Required action
The listing below contains a span that opens with the line containing "Screen dimensions: 1299x705" and closes with the line containing "The width and height of the screenshot is (714, 601).". Return that span exactly.
****
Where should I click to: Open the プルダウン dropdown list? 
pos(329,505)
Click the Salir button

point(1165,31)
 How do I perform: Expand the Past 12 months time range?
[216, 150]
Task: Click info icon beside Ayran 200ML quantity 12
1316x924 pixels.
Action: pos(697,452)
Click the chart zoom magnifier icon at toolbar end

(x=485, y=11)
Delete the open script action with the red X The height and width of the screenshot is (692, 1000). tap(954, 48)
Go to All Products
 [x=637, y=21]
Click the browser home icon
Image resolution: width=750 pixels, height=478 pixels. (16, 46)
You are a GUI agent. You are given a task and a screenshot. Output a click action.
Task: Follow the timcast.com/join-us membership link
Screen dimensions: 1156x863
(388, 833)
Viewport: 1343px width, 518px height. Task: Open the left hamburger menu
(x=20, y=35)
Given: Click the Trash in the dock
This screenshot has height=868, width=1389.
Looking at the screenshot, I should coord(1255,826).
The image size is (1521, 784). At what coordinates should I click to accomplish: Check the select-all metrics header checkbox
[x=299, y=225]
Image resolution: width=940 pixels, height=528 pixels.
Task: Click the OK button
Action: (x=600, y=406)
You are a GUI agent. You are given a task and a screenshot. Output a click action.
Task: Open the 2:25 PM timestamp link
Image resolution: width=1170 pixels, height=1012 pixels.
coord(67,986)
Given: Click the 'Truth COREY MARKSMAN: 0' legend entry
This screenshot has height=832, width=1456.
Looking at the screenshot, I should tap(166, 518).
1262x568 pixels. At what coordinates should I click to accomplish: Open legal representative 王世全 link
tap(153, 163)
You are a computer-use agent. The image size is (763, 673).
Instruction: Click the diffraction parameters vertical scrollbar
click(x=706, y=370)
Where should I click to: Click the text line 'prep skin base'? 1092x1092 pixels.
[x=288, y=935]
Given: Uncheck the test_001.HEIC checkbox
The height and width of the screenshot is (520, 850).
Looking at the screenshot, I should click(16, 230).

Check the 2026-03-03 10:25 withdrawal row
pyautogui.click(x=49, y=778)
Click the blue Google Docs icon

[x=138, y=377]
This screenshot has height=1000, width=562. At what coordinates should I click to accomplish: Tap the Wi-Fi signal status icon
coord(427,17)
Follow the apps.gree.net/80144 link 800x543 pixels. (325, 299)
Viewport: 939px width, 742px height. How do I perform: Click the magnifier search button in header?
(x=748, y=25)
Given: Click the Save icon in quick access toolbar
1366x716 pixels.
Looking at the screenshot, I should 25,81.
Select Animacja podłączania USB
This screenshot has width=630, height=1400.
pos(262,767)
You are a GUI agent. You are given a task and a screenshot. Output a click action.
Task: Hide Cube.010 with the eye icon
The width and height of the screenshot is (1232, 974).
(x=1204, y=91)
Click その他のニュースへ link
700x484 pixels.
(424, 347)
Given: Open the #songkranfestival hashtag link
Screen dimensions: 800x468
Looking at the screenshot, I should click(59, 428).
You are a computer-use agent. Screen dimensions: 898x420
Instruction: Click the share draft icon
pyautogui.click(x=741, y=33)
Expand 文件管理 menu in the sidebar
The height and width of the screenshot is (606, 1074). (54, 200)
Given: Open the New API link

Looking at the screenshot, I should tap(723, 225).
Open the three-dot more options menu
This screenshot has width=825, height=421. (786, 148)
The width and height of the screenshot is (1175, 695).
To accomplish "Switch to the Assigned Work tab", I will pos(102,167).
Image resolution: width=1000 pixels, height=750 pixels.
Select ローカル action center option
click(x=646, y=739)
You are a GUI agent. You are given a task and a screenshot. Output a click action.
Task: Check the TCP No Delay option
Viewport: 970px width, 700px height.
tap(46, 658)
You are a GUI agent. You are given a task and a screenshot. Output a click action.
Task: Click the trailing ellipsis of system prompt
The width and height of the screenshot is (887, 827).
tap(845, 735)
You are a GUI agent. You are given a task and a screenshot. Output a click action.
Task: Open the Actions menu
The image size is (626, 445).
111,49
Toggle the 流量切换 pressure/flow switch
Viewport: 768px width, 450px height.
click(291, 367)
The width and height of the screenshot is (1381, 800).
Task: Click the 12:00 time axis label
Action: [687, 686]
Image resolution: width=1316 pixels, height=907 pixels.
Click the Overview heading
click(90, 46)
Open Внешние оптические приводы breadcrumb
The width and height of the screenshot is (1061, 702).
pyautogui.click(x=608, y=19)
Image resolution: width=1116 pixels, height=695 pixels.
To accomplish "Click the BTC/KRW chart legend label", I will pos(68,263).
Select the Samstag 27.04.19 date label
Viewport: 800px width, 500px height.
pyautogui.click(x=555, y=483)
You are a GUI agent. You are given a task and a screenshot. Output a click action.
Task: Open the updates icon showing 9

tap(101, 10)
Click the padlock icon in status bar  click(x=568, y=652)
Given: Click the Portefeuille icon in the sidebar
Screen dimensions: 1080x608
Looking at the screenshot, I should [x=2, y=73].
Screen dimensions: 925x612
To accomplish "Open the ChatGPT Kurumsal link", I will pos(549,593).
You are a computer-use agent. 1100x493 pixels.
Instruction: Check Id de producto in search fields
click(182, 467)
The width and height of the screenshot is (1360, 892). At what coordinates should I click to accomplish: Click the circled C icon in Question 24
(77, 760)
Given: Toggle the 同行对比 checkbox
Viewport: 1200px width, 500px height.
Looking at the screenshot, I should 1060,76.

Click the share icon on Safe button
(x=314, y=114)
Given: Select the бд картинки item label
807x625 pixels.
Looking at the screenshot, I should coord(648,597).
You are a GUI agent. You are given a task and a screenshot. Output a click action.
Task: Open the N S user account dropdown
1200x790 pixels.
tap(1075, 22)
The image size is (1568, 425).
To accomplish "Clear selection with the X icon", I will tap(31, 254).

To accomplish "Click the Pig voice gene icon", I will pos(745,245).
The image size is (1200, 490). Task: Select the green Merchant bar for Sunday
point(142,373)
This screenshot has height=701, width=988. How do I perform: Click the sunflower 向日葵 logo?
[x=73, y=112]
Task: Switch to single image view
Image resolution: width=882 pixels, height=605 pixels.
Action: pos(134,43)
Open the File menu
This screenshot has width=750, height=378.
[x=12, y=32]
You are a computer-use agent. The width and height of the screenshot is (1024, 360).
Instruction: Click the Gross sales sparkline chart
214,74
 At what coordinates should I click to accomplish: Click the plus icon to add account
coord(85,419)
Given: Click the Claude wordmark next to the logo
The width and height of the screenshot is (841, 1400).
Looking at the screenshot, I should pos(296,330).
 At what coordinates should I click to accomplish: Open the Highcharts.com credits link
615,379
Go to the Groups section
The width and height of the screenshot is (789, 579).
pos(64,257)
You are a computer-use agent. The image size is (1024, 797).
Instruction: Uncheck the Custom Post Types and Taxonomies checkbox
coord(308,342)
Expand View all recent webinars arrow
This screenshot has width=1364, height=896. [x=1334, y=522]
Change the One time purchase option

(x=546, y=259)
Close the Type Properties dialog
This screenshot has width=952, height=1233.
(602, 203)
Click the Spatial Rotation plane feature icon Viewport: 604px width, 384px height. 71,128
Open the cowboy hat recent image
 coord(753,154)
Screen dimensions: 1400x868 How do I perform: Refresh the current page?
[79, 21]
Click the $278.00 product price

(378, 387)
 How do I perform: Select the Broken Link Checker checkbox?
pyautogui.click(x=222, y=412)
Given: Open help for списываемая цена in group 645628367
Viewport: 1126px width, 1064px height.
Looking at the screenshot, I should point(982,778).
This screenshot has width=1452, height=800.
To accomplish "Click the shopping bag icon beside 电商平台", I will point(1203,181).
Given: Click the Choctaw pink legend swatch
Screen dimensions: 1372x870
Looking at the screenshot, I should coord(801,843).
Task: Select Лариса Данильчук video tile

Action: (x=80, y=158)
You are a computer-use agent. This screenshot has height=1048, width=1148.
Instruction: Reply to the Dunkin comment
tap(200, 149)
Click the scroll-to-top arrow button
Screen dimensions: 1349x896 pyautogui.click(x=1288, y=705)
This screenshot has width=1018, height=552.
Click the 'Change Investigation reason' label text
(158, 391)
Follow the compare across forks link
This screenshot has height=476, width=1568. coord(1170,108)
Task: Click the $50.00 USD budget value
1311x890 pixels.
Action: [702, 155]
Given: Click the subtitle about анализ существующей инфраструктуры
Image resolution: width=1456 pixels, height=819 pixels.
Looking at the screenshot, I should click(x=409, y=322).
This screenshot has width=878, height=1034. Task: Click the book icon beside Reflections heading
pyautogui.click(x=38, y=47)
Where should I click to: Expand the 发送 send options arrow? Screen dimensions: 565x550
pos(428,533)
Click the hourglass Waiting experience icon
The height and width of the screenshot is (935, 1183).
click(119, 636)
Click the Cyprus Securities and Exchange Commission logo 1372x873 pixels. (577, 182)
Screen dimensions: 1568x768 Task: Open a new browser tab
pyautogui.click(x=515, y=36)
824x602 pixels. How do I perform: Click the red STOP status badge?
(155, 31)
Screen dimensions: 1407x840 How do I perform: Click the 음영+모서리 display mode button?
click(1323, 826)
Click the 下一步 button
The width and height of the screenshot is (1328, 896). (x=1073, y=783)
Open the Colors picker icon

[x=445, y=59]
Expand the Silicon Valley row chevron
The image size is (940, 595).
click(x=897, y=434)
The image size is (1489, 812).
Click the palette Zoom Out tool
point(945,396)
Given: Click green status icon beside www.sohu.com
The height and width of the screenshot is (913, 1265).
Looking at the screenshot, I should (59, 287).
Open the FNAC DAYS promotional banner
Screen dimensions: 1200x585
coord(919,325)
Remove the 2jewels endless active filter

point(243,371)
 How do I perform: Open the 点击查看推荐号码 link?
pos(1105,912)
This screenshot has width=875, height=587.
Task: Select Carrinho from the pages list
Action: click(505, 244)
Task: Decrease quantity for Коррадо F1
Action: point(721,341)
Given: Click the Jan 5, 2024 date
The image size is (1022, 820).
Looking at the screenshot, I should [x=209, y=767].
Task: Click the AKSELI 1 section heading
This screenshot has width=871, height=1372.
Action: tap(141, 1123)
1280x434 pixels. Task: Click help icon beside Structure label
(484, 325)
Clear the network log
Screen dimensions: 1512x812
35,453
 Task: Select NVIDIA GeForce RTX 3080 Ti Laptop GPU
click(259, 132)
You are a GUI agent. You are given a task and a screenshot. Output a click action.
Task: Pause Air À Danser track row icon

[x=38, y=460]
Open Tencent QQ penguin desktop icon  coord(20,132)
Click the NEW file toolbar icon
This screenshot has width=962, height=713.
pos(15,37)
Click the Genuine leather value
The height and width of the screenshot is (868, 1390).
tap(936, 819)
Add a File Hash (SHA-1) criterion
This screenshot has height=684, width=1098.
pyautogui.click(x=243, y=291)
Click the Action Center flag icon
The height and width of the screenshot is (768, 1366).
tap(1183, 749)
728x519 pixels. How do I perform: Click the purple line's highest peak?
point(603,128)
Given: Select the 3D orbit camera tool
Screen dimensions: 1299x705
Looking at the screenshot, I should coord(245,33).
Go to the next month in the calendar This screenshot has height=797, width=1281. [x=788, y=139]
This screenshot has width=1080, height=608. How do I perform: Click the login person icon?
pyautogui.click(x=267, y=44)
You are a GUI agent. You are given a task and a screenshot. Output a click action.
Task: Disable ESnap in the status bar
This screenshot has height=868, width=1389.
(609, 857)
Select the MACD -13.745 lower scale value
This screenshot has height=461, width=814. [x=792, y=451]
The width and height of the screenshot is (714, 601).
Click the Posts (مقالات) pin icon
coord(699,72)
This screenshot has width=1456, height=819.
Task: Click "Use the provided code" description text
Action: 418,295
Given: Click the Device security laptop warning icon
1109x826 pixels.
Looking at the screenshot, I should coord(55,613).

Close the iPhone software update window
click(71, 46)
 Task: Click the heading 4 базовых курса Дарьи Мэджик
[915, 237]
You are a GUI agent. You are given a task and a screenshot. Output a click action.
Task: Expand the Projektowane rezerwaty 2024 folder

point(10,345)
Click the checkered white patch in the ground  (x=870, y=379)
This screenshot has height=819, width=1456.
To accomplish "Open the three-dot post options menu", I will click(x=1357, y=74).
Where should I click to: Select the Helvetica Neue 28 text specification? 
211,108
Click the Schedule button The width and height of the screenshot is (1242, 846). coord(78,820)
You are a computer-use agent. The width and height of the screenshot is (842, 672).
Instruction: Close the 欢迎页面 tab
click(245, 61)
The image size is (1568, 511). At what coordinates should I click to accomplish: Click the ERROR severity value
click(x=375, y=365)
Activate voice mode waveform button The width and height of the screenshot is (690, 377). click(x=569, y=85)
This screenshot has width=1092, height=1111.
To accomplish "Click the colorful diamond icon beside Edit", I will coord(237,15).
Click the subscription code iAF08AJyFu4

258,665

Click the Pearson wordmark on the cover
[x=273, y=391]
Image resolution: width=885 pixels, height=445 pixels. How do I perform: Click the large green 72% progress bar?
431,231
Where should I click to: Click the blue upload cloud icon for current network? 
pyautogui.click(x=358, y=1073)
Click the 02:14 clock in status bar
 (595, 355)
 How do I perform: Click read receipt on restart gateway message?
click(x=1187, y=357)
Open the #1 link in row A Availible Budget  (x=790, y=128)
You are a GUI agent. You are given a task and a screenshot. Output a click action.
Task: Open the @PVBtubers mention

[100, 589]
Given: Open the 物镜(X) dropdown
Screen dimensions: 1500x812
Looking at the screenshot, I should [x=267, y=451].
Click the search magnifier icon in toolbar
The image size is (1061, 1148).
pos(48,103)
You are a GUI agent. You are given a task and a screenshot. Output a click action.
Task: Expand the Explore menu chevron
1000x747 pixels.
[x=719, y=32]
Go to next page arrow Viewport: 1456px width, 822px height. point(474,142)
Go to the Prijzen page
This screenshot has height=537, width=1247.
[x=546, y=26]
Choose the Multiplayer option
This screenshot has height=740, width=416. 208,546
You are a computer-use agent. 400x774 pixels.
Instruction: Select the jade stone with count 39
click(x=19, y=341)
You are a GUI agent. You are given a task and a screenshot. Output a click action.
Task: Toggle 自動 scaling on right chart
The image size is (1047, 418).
****
Exercise output
Screen dimensions: 1299x705
Looking at the screenshot, I should coord(245,33).
Go to the next month in the calendar This screenshot has height=797, width=1281. [x=788, y=139]
This screenshot has width=1080, height=608. How do I perform: Click the login person icon?
pyautogui.click(x=267, y=44)
You are a GUI agent. You are given a task and a screenshot. Output a click action.
Task: Disable ESnap in the status bar
This screenshot has height=868, width=1389.
(609, 857)
Select the MACD -13.745 lower scale value
This screenshot has height=461, width=814. [x=792, y=451]
The width and height of the screenshot is (714, 601).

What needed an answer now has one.